» GIVEN RECORDS
◆ ◆ ◆ ◆ ◆

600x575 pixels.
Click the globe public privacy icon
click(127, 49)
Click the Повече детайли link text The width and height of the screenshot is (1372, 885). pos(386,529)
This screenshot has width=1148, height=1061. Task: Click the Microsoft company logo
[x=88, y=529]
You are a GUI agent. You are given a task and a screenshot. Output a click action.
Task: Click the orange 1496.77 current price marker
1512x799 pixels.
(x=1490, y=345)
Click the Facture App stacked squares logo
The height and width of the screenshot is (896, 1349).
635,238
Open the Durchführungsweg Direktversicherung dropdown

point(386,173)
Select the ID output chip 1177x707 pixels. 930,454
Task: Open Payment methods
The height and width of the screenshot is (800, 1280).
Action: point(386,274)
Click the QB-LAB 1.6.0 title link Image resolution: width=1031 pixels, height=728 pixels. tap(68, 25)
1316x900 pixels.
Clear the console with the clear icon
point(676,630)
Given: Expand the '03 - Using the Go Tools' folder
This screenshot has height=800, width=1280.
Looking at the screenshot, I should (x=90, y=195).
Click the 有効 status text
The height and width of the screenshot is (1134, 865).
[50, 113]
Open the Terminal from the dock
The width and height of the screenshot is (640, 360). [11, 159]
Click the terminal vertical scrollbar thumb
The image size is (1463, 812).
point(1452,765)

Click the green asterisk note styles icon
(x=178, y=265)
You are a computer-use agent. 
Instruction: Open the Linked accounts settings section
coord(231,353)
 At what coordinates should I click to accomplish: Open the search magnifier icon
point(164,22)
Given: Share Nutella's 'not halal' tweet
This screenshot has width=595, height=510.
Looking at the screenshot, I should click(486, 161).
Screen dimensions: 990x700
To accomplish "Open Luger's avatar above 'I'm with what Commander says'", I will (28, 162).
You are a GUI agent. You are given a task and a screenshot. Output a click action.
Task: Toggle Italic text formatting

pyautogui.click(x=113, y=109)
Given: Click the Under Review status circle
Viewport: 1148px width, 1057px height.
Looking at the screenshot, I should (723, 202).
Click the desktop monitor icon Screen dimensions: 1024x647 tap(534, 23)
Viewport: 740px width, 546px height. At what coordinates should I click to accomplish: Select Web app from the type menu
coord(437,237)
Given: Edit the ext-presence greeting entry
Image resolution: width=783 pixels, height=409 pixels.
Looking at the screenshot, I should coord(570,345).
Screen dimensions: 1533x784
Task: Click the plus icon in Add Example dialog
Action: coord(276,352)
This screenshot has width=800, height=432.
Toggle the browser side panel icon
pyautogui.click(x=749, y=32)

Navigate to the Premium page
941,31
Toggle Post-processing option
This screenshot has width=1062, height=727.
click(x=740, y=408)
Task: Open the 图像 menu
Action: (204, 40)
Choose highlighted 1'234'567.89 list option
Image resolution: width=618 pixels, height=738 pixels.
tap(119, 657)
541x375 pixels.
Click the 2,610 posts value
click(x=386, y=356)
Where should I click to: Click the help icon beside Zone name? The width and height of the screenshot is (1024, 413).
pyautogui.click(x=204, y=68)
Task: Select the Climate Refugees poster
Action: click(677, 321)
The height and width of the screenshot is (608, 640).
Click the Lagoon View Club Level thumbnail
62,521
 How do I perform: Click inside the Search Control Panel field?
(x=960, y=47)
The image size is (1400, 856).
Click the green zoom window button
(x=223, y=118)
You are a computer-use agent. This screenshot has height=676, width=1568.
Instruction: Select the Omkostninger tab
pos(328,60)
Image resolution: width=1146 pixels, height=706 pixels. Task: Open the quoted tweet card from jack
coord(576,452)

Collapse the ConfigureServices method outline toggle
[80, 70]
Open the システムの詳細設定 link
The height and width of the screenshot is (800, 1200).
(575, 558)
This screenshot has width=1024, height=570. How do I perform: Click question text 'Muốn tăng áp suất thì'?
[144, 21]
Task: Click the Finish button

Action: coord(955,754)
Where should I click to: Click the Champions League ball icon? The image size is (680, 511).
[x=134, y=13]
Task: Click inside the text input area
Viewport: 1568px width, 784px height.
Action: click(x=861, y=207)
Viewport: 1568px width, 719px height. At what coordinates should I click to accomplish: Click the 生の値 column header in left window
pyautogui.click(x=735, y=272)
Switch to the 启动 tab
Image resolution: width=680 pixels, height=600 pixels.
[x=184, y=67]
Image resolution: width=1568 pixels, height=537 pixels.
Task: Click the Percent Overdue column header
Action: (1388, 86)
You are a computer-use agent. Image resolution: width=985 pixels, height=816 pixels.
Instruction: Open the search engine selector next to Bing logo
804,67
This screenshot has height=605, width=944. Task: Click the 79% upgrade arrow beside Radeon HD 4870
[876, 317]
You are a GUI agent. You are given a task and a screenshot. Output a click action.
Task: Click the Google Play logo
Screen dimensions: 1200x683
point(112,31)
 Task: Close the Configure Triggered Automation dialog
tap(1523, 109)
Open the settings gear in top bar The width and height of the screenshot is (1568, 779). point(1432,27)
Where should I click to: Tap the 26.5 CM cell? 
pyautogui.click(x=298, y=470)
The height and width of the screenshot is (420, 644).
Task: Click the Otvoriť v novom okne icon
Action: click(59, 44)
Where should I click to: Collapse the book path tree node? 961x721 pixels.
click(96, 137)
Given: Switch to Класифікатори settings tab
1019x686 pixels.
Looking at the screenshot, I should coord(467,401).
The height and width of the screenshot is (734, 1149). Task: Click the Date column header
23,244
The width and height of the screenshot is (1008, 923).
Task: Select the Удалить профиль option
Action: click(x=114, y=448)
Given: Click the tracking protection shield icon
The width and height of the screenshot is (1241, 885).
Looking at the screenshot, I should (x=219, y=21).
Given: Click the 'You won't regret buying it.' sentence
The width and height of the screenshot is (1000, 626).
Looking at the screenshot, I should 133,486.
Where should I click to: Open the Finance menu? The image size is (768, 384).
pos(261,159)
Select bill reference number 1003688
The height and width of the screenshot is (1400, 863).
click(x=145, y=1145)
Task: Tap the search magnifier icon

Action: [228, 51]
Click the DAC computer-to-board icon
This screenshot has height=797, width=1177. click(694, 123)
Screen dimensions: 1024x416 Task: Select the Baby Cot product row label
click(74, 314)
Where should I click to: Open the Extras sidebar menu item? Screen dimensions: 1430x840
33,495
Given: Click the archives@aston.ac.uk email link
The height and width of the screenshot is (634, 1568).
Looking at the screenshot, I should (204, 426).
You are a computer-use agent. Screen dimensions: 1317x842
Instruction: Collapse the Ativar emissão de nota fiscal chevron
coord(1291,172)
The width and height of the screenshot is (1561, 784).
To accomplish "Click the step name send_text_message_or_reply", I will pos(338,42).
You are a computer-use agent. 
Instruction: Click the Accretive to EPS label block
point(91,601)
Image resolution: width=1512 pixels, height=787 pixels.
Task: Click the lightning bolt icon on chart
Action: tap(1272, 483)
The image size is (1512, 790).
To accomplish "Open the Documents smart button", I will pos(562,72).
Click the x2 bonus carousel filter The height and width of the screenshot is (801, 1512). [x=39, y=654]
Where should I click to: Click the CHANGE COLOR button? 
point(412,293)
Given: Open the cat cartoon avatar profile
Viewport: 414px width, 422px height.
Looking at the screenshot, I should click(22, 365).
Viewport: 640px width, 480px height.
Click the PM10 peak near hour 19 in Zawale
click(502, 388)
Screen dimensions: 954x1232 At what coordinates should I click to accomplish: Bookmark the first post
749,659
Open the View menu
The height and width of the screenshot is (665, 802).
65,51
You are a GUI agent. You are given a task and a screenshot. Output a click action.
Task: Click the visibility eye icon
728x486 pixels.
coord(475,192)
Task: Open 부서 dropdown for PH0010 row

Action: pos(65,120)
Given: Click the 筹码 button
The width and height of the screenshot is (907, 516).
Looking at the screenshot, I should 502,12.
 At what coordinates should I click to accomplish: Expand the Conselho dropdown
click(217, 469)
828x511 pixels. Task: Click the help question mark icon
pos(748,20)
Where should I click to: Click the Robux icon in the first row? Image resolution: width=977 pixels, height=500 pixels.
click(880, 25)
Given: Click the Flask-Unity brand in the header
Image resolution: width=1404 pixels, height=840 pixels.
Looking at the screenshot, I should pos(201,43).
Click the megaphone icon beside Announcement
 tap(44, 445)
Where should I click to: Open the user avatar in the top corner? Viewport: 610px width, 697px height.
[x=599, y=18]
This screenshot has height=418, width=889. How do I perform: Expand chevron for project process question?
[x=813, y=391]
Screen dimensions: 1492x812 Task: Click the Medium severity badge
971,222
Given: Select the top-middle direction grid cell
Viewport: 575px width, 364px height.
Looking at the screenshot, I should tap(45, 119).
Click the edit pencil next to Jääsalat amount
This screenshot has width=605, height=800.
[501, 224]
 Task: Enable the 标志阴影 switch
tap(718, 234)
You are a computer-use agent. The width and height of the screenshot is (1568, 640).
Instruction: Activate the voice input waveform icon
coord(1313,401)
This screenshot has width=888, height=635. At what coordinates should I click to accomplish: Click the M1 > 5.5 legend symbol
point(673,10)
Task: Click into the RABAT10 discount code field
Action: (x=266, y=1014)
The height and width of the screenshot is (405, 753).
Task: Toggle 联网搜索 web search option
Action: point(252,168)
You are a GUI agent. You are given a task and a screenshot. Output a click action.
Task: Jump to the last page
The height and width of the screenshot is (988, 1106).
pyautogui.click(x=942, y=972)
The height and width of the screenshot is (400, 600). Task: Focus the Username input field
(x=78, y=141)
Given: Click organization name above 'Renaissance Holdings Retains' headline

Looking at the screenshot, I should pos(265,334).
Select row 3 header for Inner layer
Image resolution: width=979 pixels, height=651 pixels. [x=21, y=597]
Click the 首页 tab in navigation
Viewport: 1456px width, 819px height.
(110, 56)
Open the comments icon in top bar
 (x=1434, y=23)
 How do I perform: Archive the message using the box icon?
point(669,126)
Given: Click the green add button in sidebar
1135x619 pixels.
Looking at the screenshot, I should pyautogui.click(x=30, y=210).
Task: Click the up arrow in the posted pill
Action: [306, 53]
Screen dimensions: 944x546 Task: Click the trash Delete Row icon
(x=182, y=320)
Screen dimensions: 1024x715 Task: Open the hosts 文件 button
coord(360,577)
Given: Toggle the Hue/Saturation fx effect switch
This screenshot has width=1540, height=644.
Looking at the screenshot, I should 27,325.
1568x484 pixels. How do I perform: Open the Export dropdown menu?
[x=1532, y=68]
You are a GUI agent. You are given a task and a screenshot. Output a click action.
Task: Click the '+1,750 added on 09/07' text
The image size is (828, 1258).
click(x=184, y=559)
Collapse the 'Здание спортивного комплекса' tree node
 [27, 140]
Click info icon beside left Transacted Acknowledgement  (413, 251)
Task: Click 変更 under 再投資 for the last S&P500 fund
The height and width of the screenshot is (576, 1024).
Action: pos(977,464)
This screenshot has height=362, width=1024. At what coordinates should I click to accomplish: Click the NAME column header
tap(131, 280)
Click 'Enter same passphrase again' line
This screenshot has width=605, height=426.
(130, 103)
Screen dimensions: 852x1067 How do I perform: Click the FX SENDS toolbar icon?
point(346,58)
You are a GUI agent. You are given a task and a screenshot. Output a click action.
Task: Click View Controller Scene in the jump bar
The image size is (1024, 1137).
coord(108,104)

◆ ◆ ◆ ◆ ◆

» TASK STATEMENT
Wherever a line of the listing above contains the string "status", copy that line.

» TASK SOLUTION
Click the 有効 status text
Given: Click the Under Review status circle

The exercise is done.